INSTITUTO DE PROCESOS BIOTECNOLOGICOS Y QUIMICOS ROSARIO
Unidad Ejecutora - UE
congresos y reuniones científicas
OPTIMIZING ENZYMATIC OIL DEGUMMING EFFICIENCY: NOVEL PHOSPHATIDYLINOSITOL-SPECIFIC PHOSPHOLIPASE C ENZYME AND DEGUMMING PROCESS DEVELOPMENT
CLAUDIA ELENA; HUGO G. MENZELLA; FLORENCIA EBERHARDT; SALVADOR PEIRU; SEBASTIAN CERMINATI; MARIA CASTELLI
Congreso; SAIB 2017; 2017
In the last few years, there has been a constant increase in the demand for oils to be used as a food and production of fuels. This demand has generated a need for cost-effective methods for removing contaminating phospholipids, known as gums, during the refining process. Traditionally, physical and chemical degumming methods have been used. More recently, developments were made to use enzymatic degumming, which possesses several advantages over chemical and physical methods such as minimal chemical waste and higher yields of refined oil. Type C phosholipases (PLCs) provide a higher extra yield of oil compared to traditional methods, both by generating 1,2-diacylglicerol (DAG) from phospholipids, which is miscible with triacylglycerols (TAGs), and by releasing the TAGs trapped as a consequence of the reduced volume of gums. Most of the PLCs reported in the literature for oil degumming have specificity for phosphatidylcholine (PC) and/or phosphatidylethanolamine (PE), which together represent ∼67% of the phospholipids present in soybean oil.
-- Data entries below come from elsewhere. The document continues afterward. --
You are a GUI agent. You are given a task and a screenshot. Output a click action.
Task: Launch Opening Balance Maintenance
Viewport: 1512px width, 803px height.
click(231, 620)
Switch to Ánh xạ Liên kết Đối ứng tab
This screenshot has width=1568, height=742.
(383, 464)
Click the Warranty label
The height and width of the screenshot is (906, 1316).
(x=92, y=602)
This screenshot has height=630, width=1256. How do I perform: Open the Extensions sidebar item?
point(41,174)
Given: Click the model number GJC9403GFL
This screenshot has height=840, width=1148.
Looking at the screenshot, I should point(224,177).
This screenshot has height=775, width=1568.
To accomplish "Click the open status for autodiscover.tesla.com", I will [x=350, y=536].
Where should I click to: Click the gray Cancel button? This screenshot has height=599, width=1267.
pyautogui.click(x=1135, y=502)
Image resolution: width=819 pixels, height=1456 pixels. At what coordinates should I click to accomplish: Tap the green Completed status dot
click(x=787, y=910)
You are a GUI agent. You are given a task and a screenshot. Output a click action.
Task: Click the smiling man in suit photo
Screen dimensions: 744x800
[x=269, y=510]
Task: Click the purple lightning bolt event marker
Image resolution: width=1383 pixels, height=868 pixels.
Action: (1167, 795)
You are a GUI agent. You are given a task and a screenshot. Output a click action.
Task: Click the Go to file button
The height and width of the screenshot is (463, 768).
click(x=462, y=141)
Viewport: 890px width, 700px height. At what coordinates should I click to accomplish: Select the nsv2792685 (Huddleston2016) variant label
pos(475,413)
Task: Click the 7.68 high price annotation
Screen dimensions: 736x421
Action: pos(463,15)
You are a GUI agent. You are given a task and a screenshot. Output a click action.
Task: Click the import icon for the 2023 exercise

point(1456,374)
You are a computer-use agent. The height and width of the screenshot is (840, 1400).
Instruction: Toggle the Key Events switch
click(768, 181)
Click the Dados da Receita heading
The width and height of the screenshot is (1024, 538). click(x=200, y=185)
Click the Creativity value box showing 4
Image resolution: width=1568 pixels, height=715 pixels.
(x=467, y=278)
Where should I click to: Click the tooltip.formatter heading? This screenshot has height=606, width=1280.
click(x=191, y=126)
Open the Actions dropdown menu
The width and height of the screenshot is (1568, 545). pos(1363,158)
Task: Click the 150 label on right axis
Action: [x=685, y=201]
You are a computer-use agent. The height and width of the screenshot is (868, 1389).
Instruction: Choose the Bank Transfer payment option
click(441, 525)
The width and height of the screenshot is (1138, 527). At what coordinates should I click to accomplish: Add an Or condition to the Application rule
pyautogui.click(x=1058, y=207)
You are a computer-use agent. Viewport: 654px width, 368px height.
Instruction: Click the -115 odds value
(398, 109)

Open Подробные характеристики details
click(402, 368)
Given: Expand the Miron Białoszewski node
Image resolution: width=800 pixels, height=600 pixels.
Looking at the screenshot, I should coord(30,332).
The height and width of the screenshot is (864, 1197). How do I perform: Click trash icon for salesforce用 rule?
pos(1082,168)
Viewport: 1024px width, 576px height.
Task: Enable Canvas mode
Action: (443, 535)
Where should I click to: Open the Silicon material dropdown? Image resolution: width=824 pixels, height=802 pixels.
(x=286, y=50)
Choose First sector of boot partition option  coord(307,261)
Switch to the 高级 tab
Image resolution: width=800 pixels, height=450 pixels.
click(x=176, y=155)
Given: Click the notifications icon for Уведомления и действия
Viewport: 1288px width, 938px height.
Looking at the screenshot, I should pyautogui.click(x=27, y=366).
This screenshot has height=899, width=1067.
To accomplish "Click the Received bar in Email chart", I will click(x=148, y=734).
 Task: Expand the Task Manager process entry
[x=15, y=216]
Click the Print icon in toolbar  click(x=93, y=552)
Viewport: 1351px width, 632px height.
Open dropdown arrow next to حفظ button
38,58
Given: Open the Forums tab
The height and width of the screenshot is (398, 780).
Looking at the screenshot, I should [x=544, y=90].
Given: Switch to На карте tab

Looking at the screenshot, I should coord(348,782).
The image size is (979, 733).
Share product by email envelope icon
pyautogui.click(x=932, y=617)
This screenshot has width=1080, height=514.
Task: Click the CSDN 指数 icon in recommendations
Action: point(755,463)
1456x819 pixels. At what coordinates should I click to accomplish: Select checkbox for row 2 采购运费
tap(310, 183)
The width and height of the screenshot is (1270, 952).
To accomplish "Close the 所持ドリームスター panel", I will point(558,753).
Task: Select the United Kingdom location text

Recently, we designed a novel PCPLC-Y, an engineered enzyme that can completely hydrolyze PC and PE. In this work, phosphatidylinositol-specific phospholipase C (PIPLC) candidates obtained from an in silico analysis were evaluated for oil degumming expecting to formulate this new enzyme in combination with PCPLC-Y in order to increase the efficiency of oil degumming. A PIPLC from Lysinibacillus sphaericus was shown to efficiently remove phosphatidylinositol, which represents ∼24% of the phospholipids in crude oil, and when combined with PCPLC-Y, the three major phospholipids present in crude oil were completely hydrolyzed, providing an extra yield of oil greater than 2.1%, compared to standard methods. A remarkably efficient fed-batch Escherichia coli fermentation process producing ∼14 g/L of the recombinant PIPLC enzyme was developed, which may facilitate the adoption of this cost-effective oil-refining process.